Most babies born in Australia with cleft lip and/or palate will be assessed and managed by a specialised multidisciplinary care team.

Babies born with cleft lip can usually breast feed. However, babies born with cleft palate often can’t generate enough suction to breast feed. Babies with cleft palate may be fed with expressed breast milk or formula using special teats and squeezable bottles. Those with a large cleft palate may need a special plate inserted in the roof of the mouth to help them feed.

Surgery (usually several operations are involved) can restore normal function and appearance in most babies with cleft defects. The timing varies, but surgery to close a cleft lip can usually be performed at 3-6 months of age. Surgical repair of a cleft palate is usually carried out between 9 and 18 months. Some children with cleft palate may require further surgery to improve cosmetic appearance at a later stage. The risks of surgery include poor healing and scarring, damage to nerves and infection.

Associated problems

  • Ear problems. Children with cleft palate are more prone to ‘glue ear’ (chronic fluid build-up in the middle ear), which may result in hearing problems. Regular checkups will help to detect this, and, if necessary, drainage tubes (grommets) can be surgically inserted.
  • Speech problems. Speech therapy can be helpful for those children with cleft palate who have speech problems.
  • Dental problems. Sometimes there are missing teeth due to the defect and dental caries (tooth decay) and other dental problems are also more common in children with cleft palate. This means regular dental check ups will be required and some children may need orthodontic (specialist dental) work.
  • Cleft palate may also be associated with disorders of sleep breathing, and these children will need referral for specialist assessment and management.

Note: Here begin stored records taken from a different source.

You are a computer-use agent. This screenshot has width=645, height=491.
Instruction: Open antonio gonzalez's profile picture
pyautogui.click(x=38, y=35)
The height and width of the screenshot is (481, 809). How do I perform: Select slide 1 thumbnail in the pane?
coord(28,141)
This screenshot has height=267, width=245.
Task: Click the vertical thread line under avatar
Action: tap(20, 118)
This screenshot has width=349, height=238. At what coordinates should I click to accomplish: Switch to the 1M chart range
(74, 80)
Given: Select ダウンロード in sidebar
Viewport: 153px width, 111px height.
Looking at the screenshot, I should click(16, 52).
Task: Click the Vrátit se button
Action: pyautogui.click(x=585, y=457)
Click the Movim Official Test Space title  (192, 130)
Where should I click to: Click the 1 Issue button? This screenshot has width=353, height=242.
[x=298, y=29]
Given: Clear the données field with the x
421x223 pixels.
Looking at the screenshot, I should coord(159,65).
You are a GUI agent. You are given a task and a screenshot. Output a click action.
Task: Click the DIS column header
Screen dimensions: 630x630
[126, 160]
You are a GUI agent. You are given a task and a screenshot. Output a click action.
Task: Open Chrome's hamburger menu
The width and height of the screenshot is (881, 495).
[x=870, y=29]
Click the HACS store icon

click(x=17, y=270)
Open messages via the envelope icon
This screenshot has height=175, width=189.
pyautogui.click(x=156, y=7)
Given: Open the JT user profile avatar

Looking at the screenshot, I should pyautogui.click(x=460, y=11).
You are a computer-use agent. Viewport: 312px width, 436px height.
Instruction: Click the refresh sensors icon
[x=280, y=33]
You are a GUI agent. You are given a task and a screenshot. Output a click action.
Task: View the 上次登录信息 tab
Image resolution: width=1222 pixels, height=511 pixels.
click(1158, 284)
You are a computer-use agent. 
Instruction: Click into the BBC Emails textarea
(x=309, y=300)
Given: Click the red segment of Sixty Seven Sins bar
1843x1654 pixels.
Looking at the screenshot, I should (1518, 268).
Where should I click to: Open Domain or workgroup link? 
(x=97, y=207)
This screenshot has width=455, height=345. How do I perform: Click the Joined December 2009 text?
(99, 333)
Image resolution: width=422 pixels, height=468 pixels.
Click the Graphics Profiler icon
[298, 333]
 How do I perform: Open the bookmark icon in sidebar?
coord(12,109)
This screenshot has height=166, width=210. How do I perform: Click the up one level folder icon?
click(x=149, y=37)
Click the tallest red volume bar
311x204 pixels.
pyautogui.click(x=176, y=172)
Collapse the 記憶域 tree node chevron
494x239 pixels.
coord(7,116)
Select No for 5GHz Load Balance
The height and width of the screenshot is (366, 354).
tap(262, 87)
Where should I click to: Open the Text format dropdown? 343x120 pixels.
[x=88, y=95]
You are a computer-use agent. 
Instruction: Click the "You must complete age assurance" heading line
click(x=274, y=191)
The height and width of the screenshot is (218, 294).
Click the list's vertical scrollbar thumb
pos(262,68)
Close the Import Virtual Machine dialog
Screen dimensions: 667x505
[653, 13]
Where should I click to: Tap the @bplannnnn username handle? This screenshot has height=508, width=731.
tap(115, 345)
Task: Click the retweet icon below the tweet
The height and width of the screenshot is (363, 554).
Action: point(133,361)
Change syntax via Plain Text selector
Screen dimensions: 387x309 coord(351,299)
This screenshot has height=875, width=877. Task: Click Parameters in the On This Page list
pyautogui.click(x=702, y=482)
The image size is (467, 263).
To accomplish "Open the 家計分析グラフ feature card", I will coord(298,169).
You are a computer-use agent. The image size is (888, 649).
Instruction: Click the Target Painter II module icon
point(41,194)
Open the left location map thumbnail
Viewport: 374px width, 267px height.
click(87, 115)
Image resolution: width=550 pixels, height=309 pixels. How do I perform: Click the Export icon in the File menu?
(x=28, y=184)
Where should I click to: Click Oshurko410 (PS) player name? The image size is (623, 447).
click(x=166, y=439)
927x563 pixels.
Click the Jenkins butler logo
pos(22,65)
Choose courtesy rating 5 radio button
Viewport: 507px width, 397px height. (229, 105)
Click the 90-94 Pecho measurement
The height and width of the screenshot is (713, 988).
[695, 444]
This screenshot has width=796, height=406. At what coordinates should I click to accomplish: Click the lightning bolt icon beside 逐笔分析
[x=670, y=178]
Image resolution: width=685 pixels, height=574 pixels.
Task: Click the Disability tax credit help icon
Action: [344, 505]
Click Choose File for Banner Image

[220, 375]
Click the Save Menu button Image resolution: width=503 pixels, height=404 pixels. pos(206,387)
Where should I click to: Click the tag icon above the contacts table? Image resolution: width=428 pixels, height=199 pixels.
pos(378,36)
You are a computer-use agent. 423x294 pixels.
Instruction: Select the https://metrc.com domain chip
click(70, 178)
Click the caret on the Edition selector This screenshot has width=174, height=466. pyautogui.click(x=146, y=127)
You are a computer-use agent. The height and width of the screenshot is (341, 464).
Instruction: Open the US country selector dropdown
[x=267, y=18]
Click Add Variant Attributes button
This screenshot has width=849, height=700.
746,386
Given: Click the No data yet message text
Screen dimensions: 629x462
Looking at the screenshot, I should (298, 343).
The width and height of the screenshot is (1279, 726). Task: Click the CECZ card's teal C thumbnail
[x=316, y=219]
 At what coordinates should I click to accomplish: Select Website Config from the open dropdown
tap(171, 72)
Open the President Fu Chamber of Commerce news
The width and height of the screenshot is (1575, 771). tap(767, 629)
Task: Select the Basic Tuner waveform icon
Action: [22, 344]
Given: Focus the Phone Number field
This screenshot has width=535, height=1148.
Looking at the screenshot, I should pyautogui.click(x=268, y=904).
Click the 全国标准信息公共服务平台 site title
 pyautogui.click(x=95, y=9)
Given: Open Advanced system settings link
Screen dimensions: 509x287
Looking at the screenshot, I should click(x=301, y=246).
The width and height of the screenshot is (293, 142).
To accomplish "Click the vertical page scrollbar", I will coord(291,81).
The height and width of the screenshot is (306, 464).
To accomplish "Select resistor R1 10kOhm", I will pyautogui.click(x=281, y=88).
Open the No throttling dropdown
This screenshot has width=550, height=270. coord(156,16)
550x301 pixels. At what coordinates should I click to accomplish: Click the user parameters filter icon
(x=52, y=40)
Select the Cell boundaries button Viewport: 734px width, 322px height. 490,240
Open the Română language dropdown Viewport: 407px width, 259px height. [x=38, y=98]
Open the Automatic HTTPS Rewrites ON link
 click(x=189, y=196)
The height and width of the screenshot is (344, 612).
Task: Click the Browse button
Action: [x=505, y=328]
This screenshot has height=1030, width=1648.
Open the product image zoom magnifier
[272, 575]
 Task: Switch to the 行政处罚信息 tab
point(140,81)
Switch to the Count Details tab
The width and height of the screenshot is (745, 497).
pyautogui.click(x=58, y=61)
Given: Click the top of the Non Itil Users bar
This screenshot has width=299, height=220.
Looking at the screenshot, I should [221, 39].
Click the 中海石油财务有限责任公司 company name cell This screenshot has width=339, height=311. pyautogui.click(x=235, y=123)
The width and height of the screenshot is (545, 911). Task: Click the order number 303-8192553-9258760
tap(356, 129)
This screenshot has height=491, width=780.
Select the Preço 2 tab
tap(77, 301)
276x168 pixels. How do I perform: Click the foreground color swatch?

Support for you and your baby

The Australian Government has a Cleft Lip and Cleft Palate Scheme to help families meeet the treatment costs for specialised services including surgery and dental services. Individuals must register for the scheme before the age of 22.

References

1. The Sydney Children's Hospital Network. Cleft lip and palate.
http://www.schn.health.nsw.gov.au/find-a-service/health-medical-services/cleft-lip-and-palate
2. Centers for Disease Control and Prevention. Facts about Cleft Lip and Cleft Palate. http://www.cdc.gov/ncbddd/birthdefects/cleftlip.html Last updated June 2017.
3. Australian Government Department of Human Services. Cleft Lip and Cleft Palate Scheme. http://www.humanservices.gov.au/customer/services/medicare/cleft-lip-and-cleft-palate-scheme (Accessed Sept 2018).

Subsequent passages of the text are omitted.